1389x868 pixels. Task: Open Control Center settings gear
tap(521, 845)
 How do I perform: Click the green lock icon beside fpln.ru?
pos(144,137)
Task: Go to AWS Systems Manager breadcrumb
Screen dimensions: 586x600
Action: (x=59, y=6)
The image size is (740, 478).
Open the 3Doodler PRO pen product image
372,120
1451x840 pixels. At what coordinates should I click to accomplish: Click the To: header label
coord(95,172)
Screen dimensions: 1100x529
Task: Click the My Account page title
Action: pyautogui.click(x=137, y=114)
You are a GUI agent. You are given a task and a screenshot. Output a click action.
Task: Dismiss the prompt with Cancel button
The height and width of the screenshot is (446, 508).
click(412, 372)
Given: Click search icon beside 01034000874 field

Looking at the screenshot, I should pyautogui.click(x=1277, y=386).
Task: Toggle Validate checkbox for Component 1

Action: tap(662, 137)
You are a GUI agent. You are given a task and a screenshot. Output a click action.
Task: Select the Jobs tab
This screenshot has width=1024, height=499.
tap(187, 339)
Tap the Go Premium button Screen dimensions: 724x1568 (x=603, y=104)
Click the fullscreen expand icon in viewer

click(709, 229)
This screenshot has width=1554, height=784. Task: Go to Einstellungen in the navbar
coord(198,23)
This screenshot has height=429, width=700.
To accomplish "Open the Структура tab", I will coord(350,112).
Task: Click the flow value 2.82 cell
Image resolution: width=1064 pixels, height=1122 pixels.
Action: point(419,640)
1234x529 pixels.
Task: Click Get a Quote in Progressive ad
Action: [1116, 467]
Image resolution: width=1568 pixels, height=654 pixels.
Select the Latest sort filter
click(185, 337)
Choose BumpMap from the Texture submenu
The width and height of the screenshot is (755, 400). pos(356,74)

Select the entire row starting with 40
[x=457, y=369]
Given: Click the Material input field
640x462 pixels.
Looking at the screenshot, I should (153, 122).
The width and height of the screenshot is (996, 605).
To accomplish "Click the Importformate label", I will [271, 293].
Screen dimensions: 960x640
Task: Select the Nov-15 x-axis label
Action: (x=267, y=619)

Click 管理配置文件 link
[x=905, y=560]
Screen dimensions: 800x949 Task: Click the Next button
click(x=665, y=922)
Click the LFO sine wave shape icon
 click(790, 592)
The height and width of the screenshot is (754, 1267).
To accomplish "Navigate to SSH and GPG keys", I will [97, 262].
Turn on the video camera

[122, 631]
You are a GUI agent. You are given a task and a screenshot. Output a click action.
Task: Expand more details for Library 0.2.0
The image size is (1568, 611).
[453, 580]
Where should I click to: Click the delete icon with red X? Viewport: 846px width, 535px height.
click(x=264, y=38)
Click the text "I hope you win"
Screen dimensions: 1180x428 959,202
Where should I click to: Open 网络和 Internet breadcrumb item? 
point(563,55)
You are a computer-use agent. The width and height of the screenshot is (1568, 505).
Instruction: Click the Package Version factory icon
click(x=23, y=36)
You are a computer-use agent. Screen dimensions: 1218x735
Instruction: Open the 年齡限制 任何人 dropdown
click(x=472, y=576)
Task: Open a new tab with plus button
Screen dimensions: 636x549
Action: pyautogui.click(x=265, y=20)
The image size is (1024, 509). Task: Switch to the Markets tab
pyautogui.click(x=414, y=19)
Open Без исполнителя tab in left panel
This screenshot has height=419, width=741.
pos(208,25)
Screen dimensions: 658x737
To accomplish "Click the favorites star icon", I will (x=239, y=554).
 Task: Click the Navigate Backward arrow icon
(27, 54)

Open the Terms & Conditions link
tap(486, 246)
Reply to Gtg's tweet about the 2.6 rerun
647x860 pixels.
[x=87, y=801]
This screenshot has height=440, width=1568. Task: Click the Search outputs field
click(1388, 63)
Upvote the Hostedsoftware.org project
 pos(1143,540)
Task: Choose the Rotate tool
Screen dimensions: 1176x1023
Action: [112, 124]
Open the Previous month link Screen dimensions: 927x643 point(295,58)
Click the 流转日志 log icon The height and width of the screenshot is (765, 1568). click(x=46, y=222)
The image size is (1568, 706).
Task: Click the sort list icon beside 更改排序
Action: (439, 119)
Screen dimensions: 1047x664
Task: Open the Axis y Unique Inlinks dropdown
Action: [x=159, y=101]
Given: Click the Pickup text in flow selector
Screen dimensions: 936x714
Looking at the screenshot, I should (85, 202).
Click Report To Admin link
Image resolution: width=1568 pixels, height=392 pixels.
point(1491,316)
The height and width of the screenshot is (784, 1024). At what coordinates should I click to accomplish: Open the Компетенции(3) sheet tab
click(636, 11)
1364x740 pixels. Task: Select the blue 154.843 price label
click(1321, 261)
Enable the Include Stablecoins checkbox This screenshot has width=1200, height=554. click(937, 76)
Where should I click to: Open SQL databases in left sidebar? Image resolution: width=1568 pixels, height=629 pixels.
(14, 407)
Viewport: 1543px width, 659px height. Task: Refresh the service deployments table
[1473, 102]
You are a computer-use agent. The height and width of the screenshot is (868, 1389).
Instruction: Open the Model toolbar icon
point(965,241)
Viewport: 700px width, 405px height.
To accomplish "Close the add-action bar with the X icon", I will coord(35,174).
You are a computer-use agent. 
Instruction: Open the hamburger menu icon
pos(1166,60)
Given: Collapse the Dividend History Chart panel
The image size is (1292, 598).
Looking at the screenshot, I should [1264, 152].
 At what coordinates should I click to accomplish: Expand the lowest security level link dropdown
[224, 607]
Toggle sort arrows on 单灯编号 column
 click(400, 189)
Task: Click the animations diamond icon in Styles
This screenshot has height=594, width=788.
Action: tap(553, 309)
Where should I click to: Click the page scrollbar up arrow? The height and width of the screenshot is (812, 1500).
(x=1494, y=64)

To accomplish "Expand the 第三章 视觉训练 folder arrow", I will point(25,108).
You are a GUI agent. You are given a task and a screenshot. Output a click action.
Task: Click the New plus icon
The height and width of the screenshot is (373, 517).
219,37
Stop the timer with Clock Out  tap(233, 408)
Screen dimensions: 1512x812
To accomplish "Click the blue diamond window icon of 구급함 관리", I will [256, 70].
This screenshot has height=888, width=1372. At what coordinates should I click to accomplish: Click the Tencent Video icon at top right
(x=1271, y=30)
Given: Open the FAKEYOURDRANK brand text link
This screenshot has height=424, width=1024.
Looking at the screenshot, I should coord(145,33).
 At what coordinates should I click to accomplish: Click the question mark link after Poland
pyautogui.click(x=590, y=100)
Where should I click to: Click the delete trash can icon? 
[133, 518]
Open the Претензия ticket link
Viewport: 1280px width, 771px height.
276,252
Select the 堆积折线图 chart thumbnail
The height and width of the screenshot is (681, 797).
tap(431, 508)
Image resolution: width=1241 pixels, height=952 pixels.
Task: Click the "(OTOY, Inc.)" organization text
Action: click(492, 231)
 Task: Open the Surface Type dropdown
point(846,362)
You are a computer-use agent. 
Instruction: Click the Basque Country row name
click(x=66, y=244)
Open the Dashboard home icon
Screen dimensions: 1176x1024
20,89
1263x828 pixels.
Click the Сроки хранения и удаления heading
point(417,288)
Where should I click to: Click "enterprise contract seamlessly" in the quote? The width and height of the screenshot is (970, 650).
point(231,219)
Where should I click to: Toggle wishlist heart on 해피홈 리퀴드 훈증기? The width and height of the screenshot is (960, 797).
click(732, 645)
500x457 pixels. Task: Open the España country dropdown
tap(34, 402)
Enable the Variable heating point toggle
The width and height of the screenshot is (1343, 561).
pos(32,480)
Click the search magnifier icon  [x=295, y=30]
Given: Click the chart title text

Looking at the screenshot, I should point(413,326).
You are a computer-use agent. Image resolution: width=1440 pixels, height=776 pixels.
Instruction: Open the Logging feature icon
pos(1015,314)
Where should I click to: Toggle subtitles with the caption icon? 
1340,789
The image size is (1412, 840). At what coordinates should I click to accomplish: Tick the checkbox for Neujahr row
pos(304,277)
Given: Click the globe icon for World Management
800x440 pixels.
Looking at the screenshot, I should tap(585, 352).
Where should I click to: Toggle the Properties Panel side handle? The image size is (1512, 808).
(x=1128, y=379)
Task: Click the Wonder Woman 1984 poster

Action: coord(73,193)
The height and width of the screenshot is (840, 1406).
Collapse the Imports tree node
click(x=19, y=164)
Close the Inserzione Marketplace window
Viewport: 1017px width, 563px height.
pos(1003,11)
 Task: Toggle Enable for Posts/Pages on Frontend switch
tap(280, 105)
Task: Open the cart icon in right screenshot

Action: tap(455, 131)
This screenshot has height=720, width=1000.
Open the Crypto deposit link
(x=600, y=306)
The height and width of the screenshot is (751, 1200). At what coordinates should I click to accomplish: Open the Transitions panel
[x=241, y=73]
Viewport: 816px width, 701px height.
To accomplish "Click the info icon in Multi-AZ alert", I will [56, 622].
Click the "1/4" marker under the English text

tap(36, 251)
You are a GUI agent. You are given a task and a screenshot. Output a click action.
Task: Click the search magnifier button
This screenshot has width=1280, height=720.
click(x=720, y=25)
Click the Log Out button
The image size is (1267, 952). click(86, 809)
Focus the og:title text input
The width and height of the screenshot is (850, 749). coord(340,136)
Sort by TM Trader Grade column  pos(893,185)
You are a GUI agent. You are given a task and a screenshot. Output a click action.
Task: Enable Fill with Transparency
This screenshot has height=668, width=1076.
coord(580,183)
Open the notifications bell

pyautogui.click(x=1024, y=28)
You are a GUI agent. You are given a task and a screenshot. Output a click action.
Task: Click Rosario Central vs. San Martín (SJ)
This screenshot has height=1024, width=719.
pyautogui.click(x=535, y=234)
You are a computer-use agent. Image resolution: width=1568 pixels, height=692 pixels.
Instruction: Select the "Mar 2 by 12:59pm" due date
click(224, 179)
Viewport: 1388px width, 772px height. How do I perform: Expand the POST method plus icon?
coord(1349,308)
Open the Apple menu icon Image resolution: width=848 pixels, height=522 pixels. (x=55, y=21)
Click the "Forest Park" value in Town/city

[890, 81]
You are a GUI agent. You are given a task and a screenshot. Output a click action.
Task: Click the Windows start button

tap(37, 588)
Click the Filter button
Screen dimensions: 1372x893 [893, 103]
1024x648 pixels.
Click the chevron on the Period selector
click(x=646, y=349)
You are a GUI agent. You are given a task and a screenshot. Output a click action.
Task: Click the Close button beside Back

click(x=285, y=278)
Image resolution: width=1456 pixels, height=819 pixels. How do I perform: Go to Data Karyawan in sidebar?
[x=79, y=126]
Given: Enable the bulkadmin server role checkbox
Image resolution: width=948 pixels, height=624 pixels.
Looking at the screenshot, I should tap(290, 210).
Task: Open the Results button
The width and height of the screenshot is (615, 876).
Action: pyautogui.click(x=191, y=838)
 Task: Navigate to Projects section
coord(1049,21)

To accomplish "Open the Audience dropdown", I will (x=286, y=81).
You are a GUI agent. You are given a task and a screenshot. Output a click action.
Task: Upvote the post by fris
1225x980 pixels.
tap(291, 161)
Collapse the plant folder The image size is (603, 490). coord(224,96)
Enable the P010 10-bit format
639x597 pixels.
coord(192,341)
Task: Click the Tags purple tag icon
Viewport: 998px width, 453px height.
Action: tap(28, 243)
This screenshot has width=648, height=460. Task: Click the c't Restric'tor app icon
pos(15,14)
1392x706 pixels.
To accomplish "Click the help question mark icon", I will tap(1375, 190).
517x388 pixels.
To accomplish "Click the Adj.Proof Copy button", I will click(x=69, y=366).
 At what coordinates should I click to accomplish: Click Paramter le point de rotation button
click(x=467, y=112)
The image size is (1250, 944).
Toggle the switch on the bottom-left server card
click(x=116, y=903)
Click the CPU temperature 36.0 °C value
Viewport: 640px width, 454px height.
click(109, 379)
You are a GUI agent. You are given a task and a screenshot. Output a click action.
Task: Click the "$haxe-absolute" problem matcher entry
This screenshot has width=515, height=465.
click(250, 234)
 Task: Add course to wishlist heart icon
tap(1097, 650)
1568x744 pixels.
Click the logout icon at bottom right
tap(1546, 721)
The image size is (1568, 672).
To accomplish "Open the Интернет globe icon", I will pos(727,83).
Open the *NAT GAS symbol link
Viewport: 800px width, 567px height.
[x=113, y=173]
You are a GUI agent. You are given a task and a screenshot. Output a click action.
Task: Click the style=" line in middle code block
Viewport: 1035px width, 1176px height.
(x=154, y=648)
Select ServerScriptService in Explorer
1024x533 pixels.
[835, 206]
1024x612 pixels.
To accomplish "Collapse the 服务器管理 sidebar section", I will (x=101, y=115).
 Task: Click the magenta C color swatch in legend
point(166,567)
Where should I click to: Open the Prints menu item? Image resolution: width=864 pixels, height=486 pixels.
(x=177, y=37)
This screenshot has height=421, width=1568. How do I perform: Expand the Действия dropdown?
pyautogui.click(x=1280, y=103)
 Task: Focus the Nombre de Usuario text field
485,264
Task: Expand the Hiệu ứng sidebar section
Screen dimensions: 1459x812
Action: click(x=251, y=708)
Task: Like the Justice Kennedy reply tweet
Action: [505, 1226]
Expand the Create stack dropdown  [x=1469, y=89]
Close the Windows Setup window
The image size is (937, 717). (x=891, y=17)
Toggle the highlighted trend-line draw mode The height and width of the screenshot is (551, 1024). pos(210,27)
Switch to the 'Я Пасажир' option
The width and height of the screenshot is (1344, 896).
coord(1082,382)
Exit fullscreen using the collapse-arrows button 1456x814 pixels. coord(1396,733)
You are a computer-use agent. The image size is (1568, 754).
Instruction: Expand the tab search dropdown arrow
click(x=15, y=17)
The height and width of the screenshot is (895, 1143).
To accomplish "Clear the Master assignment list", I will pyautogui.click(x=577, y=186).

§ **Task goal**
Note every line of the entries in which "diamond" appears, and copy it down.

§ **Response to the task**
Task: Click the animations diamond icon in Styles
To accomplish "Click the blue diamond window icon of 구급함 관리", I will [256, 70].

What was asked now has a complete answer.